Reproduce, from the lines below, exactly the stretch that begins at the line containing "Task: Switch to the Основное tab" and ends at the line containing "Task: Click the chart", both included.

● ● ● ● ● ● ●

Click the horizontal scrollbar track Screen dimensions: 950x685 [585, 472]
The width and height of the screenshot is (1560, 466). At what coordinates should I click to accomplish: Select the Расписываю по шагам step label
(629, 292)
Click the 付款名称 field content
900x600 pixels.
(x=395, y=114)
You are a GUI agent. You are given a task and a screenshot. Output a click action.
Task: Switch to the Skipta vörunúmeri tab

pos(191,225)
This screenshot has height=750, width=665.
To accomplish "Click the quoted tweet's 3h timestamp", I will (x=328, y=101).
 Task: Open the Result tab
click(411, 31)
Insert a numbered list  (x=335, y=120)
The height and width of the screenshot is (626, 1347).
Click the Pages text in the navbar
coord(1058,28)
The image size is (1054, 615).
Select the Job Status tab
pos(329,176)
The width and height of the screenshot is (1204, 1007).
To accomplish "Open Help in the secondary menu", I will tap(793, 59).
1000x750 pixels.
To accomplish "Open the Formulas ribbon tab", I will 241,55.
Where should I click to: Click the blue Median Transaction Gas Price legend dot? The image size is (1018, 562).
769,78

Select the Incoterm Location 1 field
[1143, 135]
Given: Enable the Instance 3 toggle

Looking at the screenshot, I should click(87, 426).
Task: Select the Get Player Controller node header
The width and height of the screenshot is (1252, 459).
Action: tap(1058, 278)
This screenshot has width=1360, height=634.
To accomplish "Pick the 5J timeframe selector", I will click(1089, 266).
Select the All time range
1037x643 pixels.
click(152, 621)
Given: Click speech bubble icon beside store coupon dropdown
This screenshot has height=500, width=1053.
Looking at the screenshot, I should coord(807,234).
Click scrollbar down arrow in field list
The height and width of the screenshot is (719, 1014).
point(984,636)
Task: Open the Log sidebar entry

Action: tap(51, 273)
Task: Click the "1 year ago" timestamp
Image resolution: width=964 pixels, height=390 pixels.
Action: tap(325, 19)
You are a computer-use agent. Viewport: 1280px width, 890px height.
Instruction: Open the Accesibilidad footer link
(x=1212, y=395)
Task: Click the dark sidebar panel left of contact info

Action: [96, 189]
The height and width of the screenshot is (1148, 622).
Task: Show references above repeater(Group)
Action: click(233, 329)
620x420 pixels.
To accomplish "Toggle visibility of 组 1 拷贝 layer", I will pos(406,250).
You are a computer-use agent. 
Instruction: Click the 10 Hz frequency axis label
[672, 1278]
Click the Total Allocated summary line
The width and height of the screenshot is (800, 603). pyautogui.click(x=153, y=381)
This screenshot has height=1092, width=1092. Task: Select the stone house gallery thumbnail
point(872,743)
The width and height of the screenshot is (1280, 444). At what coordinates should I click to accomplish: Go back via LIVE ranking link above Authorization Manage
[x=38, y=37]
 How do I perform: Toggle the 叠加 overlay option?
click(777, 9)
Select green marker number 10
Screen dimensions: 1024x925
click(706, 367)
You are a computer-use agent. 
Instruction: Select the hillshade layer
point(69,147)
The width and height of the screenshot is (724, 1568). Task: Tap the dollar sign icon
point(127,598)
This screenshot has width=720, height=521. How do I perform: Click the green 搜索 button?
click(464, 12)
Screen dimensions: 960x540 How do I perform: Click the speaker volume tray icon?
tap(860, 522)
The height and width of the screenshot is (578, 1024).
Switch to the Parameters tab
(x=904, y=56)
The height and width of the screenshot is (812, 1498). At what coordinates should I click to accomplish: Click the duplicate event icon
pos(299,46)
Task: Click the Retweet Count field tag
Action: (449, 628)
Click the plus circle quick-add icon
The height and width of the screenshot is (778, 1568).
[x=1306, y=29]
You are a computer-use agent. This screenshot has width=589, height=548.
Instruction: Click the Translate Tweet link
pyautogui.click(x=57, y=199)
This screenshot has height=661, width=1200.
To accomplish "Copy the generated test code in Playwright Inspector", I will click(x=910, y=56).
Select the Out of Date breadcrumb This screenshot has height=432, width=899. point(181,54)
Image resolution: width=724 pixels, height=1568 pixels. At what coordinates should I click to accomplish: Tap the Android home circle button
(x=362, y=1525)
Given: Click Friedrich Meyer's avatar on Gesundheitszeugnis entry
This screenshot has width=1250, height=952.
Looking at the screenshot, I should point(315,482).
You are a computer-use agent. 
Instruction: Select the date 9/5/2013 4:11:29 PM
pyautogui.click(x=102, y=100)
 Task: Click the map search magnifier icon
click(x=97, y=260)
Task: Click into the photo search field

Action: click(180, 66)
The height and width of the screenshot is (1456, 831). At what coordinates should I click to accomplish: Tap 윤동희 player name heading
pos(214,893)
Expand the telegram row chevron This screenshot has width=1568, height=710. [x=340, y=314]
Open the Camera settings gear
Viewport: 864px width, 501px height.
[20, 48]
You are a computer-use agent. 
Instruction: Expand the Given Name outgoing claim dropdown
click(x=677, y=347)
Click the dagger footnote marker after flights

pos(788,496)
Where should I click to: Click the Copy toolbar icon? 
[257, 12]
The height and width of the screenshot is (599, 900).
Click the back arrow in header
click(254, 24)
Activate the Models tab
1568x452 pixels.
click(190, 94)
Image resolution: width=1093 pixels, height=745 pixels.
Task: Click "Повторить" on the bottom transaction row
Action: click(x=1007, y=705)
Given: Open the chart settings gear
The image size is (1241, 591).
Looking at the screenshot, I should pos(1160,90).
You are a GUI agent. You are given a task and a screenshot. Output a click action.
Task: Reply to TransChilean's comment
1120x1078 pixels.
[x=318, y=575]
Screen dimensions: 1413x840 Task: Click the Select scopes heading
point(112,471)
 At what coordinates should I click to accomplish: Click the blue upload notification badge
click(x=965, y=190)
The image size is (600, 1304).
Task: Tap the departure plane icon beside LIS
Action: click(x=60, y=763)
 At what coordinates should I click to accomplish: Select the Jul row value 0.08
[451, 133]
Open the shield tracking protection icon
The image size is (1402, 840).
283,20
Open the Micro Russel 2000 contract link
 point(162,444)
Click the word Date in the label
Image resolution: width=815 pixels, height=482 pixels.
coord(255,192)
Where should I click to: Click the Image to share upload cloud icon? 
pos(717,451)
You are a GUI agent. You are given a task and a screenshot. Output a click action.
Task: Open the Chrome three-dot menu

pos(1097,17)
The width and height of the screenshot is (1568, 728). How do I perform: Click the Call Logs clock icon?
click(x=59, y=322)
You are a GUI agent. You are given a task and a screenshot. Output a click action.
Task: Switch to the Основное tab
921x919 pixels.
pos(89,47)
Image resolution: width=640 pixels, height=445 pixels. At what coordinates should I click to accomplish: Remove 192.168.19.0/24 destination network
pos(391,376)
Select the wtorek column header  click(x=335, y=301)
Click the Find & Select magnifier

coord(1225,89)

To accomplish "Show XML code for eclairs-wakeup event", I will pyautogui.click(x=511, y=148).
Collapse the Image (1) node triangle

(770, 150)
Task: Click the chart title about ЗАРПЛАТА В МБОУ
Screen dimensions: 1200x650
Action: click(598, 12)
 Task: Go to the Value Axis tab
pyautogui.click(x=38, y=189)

● ● ● ● ● ● ●

> [Response]
Task: Switch to the Основное tab
921x919 pixels.
pos(89,47)
Image resolution: width=640 pixels, height=445 pixels. At what coordinates should I click to accomplish: Remove 192.168.19.0/24 destination network
pos(391,376)
Select the wtorek column header  click(x=335, y=301)
Click the Find & Select magnifier

coord(1225,89)

To accomplish "Show XML code for eclairs-wakeup event", I will pyautogui.click(x=511, y=148).
Collapse the Image (1) node triangle

(770, 150)
Task: Click the chart title about ЗАРПЛАТА В МБОУ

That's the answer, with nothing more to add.